Remains of soldiers in mass grave show toll of Napoleon’s Russian campaign

In late 2001, workers doing construction on the site of a former Soviet Army barracks in a northern suburb of Vilnius discovered a mass grave which fragments of military uniforms identified as the final resting place for more than 3,000 soldiers and support staff of Napoleon’s Great Army who died during the horrific retreat from Russia in the winter of 1812. The grave was excavated in two stages in 2002 and the preliminary results of the study of the skeletons were published in February of 2004 (pdf). Thanks to two new studies on the skeletal remains, we now know more about the geographical origin and diet of some of the men and women who died in Napoleon’s disastrous Russian campaign.

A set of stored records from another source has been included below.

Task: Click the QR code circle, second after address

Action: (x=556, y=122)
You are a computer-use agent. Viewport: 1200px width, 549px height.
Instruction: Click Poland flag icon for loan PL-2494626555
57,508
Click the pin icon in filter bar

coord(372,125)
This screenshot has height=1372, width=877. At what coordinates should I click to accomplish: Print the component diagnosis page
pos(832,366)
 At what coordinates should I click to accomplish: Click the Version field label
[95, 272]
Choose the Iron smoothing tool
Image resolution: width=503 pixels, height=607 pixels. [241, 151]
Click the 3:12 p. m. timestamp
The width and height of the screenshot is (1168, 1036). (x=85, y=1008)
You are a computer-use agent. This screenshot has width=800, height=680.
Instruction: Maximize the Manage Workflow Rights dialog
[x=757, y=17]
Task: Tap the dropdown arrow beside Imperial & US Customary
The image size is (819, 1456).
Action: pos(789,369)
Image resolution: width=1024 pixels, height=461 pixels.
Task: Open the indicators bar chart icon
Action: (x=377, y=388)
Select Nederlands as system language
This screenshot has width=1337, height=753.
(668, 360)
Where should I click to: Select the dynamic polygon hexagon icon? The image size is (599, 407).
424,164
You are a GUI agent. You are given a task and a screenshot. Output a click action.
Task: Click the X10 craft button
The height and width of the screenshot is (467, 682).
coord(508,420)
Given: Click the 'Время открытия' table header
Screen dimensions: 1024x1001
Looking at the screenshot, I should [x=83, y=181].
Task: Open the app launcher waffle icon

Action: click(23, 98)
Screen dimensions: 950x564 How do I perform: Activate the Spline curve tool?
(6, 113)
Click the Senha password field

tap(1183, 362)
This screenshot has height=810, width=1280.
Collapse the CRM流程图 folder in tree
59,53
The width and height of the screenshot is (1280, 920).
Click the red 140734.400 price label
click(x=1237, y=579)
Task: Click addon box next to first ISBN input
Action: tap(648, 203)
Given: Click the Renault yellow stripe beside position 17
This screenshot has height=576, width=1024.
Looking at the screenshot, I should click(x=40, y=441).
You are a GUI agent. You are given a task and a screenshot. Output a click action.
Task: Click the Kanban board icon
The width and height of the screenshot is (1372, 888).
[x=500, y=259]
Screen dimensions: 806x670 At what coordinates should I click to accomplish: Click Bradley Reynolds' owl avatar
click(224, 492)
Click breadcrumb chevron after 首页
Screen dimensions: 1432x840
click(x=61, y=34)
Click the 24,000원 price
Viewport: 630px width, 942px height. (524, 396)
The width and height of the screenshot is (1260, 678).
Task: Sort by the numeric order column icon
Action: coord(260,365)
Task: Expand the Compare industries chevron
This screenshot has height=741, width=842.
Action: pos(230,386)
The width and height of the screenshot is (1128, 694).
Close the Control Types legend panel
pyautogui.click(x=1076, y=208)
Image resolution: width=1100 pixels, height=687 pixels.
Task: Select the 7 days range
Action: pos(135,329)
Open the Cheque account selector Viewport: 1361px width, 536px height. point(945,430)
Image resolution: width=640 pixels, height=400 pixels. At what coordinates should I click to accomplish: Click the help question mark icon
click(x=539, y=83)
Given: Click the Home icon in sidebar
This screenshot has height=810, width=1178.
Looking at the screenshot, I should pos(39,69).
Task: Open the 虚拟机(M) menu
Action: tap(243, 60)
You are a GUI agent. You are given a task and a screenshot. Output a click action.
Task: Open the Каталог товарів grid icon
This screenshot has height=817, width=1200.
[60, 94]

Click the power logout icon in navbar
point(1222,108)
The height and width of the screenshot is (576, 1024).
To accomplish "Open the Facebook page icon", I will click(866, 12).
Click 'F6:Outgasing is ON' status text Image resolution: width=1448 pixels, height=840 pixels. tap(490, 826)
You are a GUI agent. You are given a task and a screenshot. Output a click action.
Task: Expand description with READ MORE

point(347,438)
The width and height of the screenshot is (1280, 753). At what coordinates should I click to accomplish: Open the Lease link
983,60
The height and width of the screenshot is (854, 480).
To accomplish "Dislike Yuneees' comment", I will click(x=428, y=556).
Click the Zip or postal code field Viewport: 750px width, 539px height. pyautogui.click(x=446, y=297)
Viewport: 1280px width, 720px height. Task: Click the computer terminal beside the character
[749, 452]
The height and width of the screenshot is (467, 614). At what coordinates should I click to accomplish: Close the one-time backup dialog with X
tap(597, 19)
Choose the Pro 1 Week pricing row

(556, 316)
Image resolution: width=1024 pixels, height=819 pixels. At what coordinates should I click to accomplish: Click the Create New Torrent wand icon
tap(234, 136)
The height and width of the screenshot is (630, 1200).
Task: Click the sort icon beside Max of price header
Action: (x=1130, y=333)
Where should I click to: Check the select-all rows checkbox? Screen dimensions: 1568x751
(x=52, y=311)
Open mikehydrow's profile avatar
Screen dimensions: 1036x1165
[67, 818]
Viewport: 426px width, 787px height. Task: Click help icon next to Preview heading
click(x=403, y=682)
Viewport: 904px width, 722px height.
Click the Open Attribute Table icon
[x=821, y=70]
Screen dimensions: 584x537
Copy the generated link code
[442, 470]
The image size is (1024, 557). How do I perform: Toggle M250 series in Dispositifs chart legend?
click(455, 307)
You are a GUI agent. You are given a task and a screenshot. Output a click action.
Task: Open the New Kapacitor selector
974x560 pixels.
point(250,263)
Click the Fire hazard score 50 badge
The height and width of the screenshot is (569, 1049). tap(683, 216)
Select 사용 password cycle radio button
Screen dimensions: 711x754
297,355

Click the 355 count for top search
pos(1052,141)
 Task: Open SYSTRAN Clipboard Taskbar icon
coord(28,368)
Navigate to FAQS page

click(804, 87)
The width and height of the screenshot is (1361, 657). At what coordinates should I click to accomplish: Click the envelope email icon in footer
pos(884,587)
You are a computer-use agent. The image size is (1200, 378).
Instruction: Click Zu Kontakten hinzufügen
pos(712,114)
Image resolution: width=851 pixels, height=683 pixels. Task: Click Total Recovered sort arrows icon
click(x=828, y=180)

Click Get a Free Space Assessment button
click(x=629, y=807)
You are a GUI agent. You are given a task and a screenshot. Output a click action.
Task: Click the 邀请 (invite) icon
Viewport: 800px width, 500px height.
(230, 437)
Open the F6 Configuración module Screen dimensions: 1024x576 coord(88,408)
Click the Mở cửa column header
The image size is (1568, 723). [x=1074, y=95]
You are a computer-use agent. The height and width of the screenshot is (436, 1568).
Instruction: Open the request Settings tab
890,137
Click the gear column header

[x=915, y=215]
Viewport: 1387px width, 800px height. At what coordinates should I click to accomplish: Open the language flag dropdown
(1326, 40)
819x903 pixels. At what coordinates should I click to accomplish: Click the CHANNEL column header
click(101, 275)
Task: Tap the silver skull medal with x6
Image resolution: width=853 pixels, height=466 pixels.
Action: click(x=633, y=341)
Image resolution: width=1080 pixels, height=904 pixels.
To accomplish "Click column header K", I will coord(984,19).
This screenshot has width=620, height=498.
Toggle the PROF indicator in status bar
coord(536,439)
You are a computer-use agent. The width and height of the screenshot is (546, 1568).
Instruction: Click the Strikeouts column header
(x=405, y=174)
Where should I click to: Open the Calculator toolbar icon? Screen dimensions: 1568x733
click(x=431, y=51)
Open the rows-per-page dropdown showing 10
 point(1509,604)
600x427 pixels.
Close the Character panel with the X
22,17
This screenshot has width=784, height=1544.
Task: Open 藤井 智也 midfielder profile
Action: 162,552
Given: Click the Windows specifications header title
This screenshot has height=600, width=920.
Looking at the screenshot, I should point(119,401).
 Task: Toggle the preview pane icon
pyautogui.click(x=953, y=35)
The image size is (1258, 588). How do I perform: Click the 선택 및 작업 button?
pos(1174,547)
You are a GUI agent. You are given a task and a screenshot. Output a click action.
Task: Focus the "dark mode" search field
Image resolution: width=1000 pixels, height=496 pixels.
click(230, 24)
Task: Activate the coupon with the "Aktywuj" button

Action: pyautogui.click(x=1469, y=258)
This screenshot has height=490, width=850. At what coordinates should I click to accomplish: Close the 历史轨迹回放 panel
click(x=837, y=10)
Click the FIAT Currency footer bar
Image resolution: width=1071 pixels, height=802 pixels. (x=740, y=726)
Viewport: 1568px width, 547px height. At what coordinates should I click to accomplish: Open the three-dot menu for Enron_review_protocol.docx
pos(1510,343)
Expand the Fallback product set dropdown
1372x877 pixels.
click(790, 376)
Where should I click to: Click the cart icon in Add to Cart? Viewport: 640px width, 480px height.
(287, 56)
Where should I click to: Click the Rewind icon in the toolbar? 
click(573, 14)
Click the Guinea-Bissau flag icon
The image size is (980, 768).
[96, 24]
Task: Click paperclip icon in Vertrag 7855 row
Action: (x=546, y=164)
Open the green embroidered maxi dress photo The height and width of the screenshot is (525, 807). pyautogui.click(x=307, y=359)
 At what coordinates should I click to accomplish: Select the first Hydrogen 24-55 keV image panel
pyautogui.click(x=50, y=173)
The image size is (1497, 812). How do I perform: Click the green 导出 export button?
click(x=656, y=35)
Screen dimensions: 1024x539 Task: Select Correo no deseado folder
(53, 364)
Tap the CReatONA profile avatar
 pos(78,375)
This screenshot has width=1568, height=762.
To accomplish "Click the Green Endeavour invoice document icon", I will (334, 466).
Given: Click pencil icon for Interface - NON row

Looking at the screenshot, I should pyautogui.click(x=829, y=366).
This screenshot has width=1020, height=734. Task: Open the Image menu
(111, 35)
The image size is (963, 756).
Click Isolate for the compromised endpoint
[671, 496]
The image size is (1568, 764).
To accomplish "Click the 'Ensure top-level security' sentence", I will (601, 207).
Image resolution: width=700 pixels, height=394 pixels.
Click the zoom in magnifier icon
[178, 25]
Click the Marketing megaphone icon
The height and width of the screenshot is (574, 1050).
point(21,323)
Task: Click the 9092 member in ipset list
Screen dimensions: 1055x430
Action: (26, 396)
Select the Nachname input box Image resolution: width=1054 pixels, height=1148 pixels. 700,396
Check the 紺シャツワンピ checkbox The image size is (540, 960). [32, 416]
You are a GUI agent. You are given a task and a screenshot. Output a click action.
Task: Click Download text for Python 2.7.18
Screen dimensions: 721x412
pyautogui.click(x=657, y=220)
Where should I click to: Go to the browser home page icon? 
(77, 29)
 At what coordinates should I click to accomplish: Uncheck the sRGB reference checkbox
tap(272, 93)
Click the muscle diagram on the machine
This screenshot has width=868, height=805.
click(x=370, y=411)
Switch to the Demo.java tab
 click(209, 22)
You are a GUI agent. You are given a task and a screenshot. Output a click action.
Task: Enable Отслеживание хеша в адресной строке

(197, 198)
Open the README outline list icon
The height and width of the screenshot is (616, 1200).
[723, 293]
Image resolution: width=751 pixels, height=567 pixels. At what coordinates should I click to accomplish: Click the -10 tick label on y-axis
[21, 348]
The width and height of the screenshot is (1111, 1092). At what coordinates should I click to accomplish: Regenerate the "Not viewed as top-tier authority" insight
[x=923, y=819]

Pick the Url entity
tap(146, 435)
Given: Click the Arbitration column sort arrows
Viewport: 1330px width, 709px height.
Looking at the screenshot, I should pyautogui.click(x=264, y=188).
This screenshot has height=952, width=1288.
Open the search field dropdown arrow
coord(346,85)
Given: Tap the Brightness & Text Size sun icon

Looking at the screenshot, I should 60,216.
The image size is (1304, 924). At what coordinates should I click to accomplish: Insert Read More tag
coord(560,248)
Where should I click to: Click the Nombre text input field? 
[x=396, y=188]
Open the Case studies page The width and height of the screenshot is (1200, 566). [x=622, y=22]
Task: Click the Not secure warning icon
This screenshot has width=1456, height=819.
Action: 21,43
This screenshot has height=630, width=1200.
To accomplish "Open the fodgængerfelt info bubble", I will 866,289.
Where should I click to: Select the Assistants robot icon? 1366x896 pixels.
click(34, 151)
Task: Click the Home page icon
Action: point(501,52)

First an infographic. I get emails all the time from people asking me to post their ostensibly history-related infographics and I decline because they tend to be marketing gimmicks that are very light on content. This one is different. Created in 1869 by French civil engineer Charles Joseph Minard, a pioneer of statistics relayed in graphic form, this chart plots the advance of the Great Army into Russia and its devastating retreat. The width of the line marks the size of the army at any given time. The beige line, obese with troops in the beginning, thins out to a quarter of its original size when the army reaches Moscow. The black line then shows the retreating army as it doubles back in the sadly vain attempt to make it out of the Russian winter alive. By the time the black line reaches where the beige line begins, it’s pencil-thin. The 422,000 invasion troops are reduced to 10,000 in retreat, starving, frozen, defeated on an unthinkable scale by a brutal Russian winter and overly extended supply lines.

The deceptively simple chart captures six variables: the size of the army (represented by the thickness of the line), the longitude and latitude of the army (represented by the position of the line), the direction of the army (represented by the two different colored lines), the location of the army on certain dates and, in a line chart underneath the main graphic, the temperature during the retreat. Many cartographers and graphics experts today consider it the greatest information graphic ever made. (Click here for a much larger version translated into English.

The immensity of the disaster that Minard’s graphic conveys so adroitly is exposed on a more human scale by the bones of the fallen. Buttons found in the two trenches of the mass grave identified soldiers and officers from around 30 regiments, most of them infantry, some cavalry, dragoon and foot artillery. There were uniform remains from Italian, Polish and Bavarian regiments as well as the Imperial Guard. There are female skeletons in the mass grave because since 1805 the French army had an official cadre of women working as cooks, laundresses, nurses and sellers of goods like tobacco and alcohol which accompanied the Grand Army in every campaign. Archaeologists were able to determine the sex of 29 female skeletons, but there were probably more women buried with the men as the remains of 1317 individuals were impossible to sex.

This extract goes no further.